Displaying Mimir metrics with $__rate_interval always shows "No data"

  • What Grafana version and what operating system are you using?

The standard images from docker.io:

Grafana 9.5.2
Grafana Loki 2.8.0
Grafana Mimir 2.8.0

Host is Fedora Server 38. The images are being run under podman.

Linux services02 6.2.15-300.fc38.x86_64 #1 SMP PREEMPT_DYNAMIC Thu May 11 17:37:39 UTC 2023 x86_64 GNU/Linux

  • What are you trying to achieve?

I’m trying to display the rate of various metrics. This works when the data source is Prometheus,
but does not work when the data source is Mimir.

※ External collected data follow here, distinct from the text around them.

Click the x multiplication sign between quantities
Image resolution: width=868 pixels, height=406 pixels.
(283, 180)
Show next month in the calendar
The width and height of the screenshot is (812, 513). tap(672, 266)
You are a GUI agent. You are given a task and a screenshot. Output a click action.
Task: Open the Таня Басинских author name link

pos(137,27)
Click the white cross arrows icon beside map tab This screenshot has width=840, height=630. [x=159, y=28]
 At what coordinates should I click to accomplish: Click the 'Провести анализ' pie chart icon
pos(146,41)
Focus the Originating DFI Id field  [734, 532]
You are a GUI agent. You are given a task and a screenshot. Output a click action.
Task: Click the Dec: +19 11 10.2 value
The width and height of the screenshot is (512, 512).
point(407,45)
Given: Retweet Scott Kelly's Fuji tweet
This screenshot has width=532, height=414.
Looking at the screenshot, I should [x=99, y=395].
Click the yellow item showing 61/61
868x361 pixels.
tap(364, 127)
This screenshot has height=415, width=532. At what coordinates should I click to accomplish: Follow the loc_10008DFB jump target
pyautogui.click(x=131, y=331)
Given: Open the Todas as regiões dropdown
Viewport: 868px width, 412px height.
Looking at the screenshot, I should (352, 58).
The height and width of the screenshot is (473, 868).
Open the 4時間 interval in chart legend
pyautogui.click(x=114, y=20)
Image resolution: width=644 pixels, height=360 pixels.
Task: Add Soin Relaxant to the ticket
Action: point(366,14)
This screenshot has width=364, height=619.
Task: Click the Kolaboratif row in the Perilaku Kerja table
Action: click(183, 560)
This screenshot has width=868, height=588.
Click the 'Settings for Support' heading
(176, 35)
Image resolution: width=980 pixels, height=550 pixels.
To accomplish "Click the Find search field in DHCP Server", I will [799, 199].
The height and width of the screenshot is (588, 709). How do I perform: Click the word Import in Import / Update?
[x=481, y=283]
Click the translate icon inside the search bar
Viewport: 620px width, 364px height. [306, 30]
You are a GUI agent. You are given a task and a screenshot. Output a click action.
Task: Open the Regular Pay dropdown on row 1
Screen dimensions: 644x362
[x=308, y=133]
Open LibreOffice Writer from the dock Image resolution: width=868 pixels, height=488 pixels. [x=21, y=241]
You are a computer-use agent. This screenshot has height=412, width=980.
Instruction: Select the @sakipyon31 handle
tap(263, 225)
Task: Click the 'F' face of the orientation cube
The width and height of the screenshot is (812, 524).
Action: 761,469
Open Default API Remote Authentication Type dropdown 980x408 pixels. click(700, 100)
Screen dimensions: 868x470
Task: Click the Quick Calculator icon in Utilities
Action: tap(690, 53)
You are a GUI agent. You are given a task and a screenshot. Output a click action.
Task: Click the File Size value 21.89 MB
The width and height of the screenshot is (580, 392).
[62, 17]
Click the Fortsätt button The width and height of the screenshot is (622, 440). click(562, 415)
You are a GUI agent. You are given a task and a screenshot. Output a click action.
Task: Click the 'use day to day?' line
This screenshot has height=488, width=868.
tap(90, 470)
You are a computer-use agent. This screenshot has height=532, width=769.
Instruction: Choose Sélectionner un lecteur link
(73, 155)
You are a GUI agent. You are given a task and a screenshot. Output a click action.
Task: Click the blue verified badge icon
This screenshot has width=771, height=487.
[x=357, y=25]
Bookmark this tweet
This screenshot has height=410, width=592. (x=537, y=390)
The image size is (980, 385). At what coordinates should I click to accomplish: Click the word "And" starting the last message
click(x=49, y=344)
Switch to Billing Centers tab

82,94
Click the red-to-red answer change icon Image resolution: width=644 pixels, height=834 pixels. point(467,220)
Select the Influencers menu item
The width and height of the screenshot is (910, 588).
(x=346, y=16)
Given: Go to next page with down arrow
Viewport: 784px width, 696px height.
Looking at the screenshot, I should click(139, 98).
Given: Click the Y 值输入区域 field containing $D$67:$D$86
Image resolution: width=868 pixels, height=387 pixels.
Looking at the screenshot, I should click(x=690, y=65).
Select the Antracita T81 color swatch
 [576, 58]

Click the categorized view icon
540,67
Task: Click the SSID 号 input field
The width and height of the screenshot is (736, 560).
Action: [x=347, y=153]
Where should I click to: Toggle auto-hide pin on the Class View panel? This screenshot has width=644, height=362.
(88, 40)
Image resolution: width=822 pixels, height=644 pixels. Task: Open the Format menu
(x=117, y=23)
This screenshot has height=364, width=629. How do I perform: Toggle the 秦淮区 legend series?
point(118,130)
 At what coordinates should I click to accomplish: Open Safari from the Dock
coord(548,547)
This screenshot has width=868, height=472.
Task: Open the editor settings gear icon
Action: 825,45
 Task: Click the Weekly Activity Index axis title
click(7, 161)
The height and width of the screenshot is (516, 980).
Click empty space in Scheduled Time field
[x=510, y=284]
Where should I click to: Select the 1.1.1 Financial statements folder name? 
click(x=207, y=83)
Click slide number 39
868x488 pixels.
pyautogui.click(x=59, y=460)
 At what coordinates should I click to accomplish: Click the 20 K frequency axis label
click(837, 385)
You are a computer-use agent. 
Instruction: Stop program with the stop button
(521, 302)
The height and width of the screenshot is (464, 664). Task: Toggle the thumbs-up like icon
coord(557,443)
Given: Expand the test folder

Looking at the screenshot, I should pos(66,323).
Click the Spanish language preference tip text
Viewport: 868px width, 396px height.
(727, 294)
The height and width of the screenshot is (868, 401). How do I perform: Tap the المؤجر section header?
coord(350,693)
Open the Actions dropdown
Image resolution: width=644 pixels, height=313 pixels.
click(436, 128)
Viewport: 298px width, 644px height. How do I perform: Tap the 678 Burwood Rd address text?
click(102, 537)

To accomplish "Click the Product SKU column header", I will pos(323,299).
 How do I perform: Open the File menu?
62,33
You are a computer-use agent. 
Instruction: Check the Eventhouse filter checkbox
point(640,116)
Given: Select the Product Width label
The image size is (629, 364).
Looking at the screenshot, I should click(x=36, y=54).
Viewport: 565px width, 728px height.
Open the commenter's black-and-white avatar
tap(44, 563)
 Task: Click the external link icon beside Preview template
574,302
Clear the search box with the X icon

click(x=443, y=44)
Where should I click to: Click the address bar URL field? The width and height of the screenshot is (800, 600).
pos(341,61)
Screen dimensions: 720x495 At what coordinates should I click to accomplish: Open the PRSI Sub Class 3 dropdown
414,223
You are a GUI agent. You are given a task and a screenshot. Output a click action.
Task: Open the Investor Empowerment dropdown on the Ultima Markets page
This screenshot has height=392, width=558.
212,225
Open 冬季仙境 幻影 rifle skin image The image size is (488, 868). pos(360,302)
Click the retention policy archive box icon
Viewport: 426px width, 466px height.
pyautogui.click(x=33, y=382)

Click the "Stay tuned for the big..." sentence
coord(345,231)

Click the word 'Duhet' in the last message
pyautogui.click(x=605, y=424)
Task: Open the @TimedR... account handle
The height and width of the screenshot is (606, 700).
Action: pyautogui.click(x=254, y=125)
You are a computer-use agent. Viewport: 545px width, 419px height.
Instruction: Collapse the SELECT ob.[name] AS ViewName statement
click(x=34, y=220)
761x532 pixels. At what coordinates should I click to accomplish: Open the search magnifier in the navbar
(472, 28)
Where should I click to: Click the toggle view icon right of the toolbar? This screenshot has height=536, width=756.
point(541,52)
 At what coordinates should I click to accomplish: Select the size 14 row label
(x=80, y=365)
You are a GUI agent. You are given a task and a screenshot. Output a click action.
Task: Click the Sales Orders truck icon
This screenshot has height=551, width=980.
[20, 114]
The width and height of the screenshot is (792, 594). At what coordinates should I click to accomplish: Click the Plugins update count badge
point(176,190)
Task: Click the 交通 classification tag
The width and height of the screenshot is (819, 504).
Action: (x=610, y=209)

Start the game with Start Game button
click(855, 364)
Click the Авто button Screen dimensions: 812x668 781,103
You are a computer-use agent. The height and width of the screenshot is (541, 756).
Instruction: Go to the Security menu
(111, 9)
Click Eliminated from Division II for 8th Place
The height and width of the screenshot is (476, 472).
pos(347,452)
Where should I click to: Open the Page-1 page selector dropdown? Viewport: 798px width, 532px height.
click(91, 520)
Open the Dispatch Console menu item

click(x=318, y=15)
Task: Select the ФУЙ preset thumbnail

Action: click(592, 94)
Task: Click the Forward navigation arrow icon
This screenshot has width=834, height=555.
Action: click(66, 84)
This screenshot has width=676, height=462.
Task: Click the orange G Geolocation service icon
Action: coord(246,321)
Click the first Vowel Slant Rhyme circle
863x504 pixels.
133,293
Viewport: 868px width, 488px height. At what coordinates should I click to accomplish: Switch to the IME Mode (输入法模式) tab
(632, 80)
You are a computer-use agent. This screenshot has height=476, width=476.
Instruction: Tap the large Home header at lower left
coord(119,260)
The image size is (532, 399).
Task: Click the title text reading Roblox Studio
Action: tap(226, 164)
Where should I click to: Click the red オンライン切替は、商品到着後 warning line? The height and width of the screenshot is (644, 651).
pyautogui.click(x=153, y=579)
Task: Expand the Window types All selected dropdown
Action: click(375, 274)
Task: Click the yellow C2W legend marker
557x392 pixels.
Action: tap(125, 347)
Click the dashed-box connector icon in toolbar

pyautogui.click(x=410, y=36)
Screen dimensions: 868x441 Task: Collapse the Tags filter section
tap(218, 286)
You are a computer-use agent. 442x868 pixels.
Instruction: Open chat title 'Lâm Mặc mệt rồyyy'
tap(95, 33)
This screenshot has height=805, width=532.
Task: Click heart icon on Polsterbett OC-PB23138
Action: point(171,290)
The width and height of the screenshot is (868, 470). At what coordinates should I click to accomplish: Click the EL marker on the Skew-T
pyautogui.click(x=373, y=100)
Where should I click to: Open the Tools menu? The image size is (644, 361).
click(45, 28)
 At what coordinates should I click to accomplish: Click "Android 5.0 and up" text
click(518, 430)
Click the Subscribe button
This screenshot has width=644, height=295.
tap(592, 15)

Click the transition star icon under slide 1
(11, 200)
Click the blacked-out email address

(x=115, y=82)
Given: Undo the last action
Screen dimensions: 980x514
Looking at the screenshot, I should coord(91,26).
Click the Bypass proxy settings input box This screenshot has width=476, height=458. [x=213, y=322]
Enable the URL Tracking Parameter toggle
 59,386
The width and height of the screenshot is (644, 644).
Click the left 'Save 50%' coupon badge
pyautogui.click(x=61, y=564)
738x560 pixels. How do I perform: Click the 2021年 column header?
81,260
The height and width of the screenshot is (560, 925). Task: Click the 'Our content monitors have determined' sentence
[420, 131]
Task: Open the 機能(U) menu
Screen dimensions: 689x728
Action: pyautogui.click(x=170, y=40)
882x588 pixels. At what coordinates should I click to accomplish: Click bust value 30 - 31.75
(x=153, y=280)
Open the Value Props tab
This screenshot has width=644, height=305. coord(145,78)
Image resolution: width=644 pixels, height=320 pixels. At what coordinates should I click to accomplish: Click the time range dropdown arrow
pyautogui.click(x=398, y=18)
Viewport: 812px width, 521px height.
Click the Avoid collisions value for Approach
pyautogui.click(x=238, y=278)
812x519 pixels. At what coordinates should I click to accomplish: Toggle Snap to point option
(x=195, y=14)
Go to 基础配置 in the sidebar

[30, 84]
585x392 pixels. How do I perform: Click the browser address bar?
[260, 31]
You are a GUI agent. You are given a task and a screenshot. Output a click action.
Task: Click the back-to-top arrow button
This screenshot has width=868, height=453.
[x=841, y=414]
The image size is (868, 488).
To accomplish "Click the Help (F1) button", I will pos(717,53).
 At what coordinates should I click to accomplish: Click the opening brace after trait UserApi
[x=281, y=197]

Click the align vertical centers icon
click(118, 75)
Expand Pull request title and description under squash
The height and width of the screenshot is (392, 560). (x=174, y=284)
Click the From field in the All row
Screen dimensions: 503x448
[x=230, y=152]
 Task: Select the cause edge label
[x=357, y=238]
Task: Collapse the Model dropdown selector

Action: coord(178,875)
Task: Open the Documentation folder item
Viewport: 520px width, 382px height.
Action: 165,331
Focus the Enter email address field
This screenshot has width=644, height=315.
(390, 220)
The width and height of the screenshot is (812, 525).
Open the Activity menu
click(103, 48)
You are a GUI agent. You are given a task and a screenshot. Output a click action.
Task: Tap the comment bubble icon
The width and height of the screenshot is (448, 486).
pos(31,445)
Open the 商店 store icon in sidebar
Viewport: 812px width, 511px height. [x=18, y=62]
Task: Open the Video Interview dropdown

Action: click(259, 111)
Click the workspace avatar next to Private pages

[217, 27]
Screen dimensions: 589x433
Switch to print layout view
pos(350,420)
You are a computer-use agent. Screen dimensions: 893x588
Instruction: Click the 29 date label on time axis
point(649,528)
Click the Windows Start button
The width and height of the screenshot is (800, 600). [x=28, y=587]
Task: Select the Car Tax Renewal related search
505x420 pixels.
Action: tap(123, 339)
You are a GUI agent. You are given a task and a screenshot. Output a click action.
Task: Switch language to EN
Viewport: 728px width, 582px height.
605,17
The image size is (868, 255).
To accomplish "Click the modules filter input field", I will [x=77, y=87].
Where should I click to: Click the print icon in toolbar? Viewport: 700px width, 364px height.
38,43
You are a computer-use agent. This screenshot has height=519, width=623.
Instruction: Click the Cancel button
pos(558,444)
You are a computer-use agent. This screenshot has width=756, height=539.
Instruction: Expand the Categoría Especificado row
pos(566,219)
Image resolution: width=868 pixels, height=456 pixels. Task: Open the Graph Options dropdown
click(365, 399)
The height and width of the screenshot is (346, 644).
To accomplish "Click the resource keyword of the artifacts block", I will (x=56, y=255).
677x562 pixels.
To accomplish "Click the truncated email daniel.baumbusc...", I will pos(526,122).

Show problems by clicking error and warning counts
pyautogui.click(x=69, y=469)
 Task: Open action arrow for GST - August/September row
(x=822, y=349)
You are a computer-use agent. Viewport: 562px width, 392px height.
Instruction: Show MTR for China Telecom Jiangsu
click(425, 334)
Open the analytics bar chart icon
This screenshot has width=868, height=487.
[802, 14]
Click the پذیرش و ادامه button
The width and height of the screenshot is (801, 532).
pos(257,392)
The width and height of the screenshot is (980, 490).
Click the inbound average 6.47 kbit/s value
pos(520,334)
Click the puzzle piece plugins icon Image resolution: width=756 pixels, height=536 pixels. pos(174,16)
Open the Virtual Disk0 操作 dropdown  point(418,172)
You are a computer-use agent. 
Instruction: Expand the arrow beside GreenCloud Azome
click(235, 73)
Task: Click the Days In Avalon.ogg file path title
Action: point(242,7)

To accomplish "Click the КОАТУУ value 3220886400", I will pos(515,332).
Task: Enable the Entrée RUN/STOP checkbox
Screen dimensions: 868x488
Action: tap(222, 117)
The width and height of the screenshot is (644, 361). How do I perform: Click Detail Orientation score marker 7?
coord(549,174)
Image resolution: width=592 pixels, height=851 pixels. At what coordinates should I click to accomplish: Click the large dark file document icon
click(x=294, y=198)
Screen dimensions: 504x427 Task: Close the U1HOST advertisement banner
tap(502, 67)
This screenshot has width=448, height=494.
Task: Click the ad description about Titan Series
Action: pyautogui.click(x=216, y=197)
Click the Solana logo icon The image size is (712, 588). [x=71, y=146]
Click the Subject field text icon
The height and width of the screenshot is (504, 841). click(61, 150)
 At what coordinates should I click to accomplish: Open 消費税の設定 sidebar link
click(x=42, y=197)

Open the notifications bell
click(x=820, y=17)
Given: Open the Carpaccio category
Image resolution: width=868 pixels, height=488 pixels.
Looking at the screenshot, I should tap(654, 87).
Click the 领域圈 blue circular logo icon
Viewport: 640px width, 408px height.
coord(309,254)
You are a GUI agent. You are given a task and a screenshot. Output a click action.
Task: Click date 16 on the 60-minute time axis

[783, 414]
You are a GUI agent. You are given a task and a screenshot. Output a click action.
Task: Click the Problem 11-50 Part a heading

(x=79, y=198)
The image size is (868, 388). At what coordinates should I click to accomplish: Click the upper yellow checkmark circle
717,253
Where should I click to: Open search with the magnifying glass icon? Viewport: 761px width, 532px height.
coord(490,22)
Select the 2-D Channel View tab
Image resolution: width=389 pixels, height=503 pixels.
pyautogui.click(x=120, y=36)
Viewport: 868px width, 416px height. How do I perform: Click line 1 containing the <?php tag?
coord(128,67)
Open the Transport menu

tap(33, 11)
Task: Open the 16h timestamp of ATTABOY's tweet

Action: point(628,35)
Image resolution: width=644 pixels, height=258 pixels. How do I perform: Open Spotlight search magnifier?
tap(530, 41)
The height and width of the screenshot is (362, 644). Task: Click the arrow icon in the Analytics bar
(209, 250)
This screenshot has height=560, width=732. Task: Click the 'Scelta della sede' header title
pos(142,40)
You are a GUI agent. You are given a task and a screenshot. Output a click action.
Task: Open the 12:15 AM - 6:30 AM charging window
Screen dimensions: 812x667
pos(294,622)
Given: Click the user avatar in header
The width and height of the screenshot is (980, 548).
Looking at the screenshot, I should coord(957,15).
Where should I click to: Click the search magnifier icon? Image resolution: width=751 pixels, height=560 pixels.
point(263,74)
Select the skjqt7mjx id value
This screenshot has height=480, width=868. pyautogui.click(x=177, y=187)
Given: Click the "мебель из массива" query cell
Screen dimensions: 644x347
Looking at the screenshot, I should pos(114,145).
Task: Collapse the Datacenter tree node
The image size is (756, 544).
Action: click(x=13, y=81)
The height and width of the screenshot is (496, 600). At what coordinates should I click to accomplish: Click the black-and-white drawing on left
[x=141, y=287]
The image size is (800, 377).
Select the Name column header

  • How are you trying to achieve it?

Using the standard queries suggested by the Time Series panel. For example, here’s a simple
query picking a counter metric from Prometheus at random:

And here’s that same query wrapped in rate():

This is as expected.

Now, here’s a counter metric picked at random from a Mimir instance that’s exposing a Prometheus
API:

This already looks kind of weird to me, to be honest. The metric in question is of an HTTP server
under a mild load test, and therefore the number of total requests is increasing at a rate of
between 1 and 10 per second. That graph shows an odd shelf effect that I’m sure is not in the
actual data.

Wrapping this in a rate() fails completely:

It only really starts to work when I increase the range vector to 120s:

Going down to 110s displays odd gaps in the data. I would display an image but I’ve hit the limit for embedded media in posts.

  • What did you expect to happen?

I expect rate queries to work as well as they do with a real Prometheus instance.

  • Can you copy/paste the configuration(s) that you are having problems with?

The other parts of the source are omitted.